Source extract |
========================================================================

2.3. Multiple Outputs
Use @pipeline_task_multi_output when a task produces multiple data artifacts:
from taskiq_flow.decorators import pipeline_task_multi_output
@broker.task
@pipeline_task_multi_output(
outputs={"features": dict, "metadata": dict},
retries=2
)
async def process_audio(path: str) -> dict:
features = extract(path)
meta = get_metadata(path)
return {
"features": features, # → output "features"
"metadata": meta, # → output "metadata"
}
The first key is the primary output; all keys are registered as named outputs.
3. Building Dataflow Pipelines
3.1. Using DataflowPipeline.from_tasks()
The recommended approach for most use cases:
pipeline = DataflowPipeline.from_tasks(
broker,
[extract_features, compute_stats, generate_report]
)
The DAG is built automatically:
extract_featuresproduces"features"— no dependencies → Level 0compute_statsconsumes"features"→ depends onextract_features→ Level 1generate_reportconsumes"stats"→ depends oncompute_stats→ Level 2
3.2. Adding Tasks Dynamically
pipeline = DataflowPipeline(broker)
pipeline.add_dataflow_task(extract_features)
pipeline.add_dataflow_task(compute_stats)
pipeline.add_dataflow_task(generate_report)
# DAG is rebuilt lazily on first execution
results = await pipeline.kiq_dataflow(paths=["song.mp3"])
3.3. Fan-Out / Fan-In (Multiple Dependencies)
Tasks can consume multiple outputs, and multiple tasks can share a dependency:
@broker.task
@pipeline_task(output="audio")
def load_audio(path: str) -> dict: ...
@broker.task
@pipeline_task(output="transcription")
def transcribe(audio: dict) -> str: ...
@broker.task
@pipeline_task(output="tags")
def generate_tags(audio: dict) -> list[str]: ... # parallel with transcribe
@broker.task
@pipeline_task(output="report")
def create_report(
transcription: str,
tags: list[str]
) -> dict: ... # fan-in: waits for both
pipeline = DataflowPipeline.from_tasks(
broker,
[load_audio, transcribe, generate_tags, create_report]
)

========================================================================

Request 1 |
According to the documentation excerpt, which key becomes the primary output when a task returns several named outputs?
Request 2 |
Transcribe the part of the documentation excerpt that opens with the words containing "async def process_audio(path: str)" and closes with "as named outputs.".

========================================================================

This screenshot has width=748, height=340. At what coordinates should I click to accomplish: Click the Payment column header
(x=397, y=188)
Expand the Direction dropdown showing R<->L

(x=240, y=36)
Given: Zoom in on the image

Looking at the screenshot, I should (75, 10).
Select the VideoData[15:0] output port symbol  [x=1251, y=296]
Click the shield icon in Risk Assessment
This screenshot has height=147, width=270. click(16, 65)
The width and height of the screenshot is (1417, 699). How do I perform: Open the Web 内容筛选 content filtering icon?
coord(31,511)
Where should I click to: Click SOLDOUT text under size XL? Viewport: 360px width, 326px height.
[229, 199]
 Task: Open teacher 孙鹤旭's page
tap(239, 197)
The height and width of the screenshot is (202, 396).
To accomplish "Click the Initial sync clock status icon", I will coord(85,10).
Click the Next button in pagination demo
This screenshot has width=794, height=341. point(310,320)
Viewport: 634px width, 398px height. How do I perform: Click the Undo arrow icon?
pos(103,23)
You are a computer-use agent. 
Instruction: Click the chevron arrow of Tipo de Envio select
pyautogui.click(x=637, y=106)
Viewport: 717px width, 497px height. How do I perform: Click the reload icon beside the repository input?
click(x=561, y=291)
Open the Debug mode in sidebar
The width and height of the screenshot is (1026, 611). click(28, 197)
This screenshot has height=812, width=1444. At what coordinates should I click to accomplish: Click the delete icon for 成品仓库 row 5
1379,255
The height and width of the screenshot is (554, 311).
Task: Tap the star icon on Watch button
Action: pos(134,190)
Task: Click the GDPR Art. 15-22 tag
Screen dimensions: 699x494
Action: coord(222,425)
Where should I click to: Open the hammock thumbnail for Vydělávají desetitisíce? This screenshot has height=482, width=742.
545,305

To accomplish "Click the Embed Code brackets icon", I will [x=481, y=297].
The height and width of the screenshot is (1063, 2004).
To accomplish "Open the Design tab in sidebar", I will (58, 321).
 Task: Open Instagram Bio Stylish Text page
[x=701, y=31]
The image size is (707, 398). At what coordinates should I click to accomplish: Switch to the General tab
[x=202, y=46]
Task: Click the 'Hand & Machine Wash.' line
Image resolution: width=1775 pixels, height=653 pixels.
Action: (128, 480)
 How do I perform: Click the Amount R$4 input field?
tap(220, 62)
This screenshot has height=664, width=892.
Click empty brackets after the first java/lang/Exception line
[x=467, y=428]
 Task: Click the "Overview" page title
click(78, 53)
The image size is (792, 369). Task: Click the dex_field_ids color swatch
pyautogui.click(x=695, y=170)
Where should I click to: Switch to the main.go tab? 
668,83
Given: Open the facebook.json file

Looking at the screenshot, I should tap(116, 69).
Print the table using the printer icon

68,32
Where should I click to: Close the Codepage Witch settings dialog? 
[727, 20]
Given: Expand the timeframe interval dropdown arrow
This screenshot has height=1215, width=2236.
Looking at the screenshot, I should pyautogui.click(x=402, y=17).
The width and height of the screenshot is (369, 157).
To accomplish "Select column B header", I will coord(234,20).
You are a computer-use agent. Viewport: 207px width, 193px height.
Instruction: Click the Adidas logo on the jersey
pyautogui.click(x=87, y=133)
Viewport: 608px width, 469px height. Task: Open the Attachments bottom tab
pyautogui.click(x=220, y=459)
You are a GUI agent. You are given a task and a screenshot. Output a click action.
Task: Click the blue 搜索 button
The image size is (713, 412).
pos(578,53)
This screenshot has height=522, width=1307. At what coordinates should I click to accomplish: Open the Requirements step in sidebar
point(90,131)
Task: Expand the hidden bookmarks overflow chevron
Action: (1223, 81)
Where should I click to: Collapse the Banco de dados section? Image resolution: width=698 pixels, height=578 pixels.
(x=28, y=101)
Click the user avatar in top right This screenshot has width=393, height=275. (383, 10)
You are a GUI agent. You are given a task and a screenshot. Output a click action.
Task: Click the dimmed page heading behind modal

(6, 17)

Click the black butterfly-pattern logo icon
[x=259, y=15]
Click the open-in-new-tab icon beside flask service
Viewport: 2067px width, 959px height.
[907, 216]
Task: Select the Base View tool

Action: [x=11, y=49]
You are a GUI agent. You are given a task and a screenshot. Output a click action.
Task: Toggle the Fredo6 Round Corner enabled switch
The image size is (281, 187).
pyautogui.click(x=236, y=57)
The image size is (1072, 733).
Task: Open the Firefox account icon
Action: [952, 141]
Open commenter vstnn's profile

========================================================================

Worked solution 1 |
The first key is the primary output.

Worked solution 2 |
async def process_audio(path: str) -> dict:
features = extract(path)
meta = get_metadata(path)
return {
"features": features, # → output "features"
"metadata": meta, # → output "metadata"
}
The first key is the primary output; all keys are registered as named outputs.